● **TASK PROMPT**:
Write out exactly the first lines of the listing, ending on the line that contains "Screen dimensions: 640x489".

● **GIVEN ENTRIES**:
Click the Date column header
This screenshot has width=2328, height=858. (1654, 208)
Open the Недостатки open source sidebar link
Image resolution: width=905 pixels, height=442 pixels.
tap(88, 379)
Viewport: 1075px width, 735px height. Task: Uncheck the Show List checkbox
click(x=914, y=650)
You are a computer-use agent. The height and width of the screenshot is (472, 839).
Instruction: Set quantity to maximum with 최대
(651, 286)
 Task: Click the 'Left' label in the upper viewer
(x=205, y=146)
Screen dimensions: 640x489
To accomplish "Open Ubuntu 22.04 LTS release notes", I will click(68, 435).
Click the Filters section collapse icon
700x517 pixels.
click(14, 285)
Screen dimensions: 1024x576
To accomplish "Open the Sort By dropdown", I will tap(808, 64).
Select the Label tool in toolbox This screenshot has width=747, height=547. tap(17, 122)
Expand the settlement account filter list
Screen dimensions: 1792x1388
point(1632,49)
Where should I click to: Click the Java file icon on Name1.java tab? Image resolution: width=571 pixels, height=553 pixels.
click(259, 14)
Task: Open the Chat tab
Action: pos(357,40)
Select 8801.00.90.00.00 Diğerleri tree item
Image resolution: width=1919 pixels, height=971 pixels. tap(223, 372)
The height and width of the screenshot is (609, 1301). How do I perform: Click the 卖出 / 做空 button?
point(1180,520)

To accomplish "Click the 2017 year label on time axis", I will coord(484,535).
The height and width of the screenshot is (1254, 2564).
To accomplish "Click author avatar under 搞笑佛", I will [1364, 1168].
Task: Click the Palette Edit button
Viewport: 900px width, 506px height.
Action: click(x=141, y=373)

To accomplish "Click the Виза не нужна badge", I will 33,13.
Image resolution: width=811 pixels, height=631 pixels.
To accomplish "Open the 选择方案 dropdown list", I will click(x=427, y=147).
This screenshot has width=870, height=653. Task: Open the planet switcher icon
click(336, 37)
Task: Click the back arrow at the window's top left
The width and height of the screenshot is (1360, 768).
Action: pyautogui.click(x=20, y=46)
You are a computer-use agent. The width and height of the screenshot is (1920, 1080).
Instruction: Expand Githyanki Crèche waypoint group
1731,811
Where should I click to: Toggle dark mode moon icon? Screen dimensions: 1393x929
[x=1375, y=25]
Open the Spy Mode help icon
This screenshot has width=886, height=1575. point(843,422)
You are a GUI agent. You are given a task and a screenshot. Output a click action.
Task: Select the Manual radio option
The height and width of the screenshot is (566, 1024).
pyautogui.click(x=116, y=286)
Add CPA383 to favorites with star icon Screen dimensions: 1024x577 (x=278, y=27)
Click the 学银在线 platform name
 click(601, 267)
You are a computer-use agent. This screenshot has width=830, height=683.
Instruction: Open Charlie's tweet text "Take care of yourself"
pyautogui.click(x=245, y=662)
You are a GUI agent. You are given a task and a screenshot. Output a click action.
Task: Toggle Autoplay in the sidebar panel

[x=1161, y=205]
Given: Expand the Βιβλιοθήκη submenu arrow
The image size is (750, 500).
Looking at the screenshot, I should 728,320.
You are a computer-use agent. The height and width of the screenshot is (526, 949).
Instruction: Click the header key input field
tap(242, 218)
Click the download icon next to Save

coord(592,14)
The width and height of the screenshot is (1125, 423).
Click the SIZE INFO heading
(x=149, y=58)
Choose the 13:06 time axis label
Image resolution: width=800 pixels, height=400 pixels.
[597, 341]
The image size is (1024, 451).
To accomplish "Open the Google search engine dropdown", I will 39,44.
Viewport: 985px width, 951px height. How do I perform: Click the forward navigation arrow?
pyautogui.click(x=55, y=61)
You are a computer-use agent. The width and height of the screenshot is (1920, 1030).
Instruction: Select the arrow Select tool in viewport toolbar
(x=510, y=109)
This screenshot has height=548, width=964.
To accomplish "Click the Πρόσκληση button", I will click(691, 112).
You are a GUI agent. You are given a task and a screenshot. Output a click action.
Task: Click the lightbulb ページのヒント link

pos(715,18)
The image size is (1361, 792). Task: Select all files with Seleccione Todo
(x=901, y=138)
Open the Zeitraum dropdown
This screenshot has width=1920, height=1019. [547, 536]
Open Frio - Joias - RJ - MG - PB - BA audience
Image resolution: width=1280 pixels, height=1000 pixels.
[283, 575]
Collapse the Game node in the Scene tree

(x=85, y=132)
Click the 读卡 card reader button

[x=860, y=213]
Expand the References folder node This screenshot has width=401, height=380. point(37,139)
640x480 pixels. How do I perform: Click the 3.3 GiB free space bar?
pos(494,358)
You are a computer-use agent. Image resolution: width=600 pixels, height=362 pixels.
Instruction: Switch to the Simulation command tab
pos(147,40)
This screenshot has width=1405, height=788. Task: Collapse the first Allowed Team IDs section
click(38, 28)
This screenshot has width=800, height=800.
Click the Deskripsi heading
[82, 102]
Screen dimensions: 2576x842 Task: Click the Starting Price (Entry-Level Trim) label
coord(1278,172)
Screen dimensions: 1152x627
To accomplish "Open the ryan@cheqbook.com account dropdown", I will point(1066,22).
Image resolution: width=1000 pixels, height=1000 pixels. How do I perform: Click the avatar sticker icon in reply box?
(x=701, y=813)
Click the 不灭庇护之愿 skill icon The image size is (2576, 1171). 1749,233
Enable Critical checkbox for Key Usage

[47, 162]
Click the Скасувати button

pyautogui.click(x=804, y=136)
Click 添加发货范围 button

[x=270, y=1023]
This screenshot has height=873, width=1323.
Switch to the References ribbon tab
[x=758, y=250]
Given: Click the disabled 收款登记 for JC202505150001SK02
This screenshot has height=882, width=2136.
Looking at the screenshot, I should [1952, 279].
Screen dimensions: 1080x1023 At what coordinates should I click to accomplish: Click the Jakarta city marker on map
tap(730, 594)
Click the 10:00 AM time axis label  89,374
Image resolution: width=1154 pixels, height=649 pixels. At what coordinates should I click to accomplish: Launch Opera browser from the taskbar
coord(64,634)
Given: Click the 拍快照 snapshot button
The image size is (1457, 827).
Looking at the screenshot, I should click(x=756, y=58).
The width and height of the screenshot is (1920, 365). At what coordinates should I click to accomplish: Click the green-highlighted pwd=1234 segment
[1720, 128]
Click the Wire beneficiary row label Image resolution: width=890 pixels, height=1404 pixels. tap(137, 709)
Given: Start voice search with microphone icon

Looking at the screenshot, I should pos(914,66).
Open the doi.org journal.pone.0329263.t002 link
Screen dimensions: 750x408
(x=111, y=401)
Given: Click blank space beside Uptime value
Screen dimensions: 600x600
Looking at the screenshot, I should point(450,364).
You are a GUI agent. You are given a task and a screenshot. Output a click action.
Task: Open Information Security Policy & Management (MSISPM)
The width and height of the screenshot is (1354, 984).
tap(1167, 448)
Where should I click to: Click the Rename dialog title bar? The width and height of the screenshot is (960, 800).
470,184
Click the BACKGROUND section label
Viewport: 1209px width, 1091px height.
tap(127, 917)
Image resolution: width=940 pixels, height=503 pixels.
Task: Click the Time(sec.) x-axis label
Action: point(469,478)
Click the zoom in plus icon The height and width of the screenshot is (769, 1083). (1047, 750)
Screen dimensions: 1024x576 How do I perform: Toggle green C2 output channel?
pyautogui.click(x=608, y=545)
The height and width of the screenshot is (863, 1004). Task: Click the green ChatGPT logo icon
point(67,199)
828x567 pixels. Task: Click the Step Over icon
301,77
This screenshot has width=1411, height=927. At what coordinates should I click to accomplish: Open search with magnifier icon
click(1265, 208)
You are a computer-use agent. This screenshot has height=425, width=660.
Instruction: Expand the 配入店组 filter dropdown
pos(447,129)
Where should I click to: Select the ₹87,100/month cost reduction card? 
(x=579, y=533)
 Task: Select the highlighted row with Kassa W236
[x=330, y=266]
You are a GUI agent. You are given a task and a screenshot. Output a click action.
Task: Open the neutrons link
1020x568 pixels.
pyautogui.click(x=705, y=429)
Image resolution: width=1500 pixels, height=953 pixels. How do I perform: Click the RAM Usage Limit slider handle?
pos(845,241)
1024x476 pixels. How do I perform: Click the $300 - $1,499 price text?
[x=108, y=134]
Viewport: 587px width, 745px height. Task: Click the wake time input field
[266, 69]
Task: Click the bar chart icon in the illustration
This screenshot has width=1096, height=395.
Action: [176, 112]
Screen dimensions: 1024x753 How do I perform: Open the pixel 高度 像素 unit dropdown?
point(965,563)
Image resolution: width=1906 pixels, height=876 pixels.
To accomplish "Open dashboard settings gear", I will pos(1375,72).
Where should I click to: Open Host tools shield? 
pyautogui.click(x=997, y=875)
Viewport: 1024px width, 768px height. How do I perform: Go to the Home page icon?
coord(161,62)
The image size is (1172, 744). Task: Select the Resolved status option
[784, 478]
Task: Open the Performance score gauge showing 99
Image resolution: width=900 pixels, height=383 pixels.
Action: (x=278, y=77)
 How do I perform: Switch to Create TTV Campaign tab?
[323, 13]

● **EXERCISE RESPONSE**:
Click the Date column header
This screenshot has width=2328, height=858. (1654, 208)
Open the Недостатки open source sidebar link
Image resolution: width=905 pixels, height=442 pixels.
tap(88, 379)
Viewport: 1075px width, 735px height. Task: Uncheck the Show List checkbox
click(x=914, y=650)
You are a computer-use agent. The height and width of the screenshot is (472, 839).
Instruction: Set quantity to maximum with 최대
(651, 286)
 Task: Click the 'Left' label in the upper viewer
(x=205, y=146)
Screen dimensions: 640x489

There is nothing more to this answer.